Charting Vaughan’s career in its entirety, the exhibition comprises some exceptional early works from his time as conscientious objector in the Pioneer Corps, including a wonderfully sensitive and intimate drawing of a young soldier in hard thought. By contrast, his later works are startlingly abstract in style as he pushes the boundaries of figuration in works such as Little Winter Sports (1960) and Winter Landscape (1975), proving the effect Abstract Expressionism and Minimalism had on him.
The core of the exhibition deals with the two great themes that occupied Vaughan throughout his life: firstly, and famously, the male body; and secondly, and oft neglected, landscape. The show includes examples of Vaughan’s celebrated bathers’ scenes: idyllic portrayals of classical masculine beauty against Arcadian backdrops with a Modernist revision, inspired by Cezanne’s Les Grandes Baigneuses. A counterpoint to these utopian visions of the male body in the landscape are provided by his aggressively sexual private sketches after Rimbaud’s poetry, where masses of bodies overlap and interlock.
Vaughan’s lifelong concern – composition and structure – is best demonstrated by the two star pieces of the show. Man Gathering Fruit (1948), with its vibrant colour and highly graphic rendering of figure and space, exemplifies Vaughan’s skill as a draughtsman and signals his leaning toward the European Modernist traditions of Cezanne, Picasso and Matisse. This is further developed in the monumental study for the central mural Theseus, made for the Dome of Discovery at the 1951 Festival of Britain, kindly lent by The Lightbox.

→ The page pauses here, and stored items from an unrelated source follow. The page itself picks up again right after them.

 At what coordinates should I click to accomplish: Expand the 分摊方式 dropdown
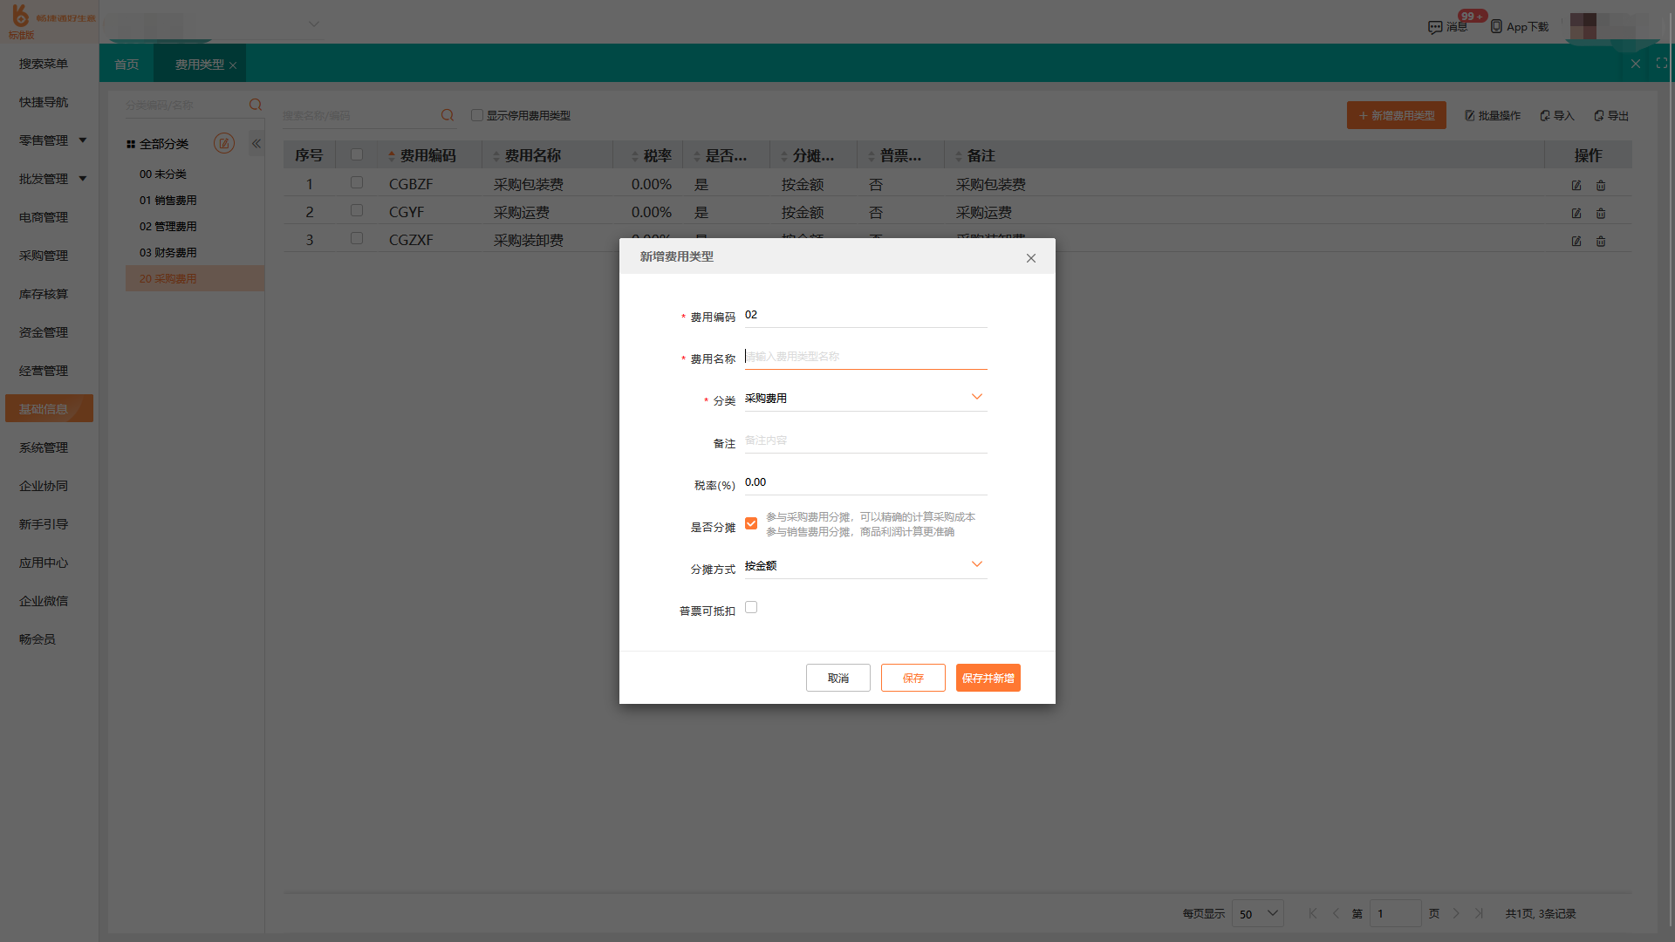pyautogui.click(x=975, y=564)
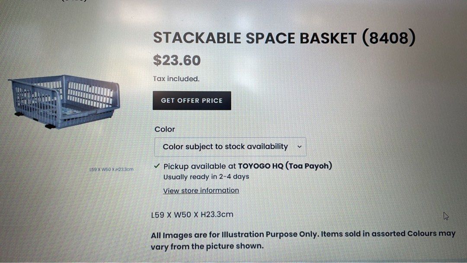
Task: Click TOYOGO HQ (Toa Payoh) store name
Action: pos(283,166)
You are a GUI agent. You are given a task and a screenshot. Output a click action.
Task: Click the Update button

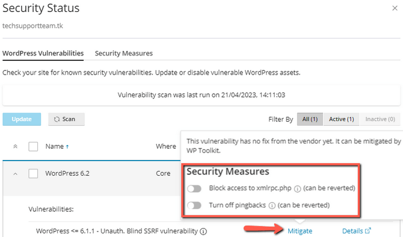22,119
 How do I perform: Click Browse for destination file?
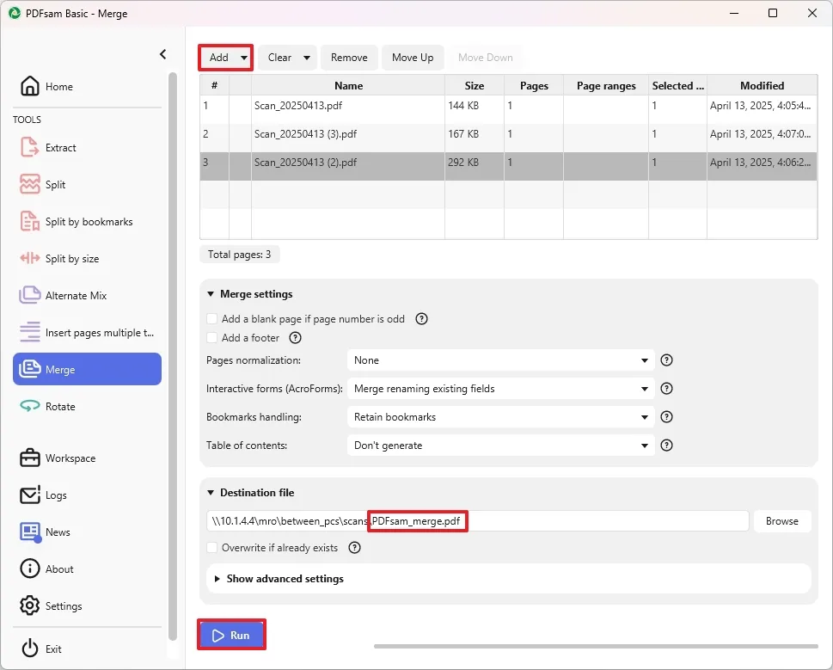(781, 521)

Agnew’s have developed a considerable reputation as one of the leading dealers of Keith Vaughan’s works. Having taken over the artist’s estate from Waddington’s in 1985, in 1990 Agnew’s held the first major exhibition of Vaughan’s work since his retrospective at Whitechapel Gallery in 1962, which coincided with the publication of Malcolm Yorke’s seminal monograph on the artist. 2012, which marks the centenary of the artist’s birth, is also the occasion for the Queen’s Jubilee and the London Olympics – an exciting backdrop for Agnew’s to showcase the work of one of Britain’s leading Modernist painters. Teaming up with Malcolm Yorke once again, the gallery has produced an outstanding catalogue to accompany the show.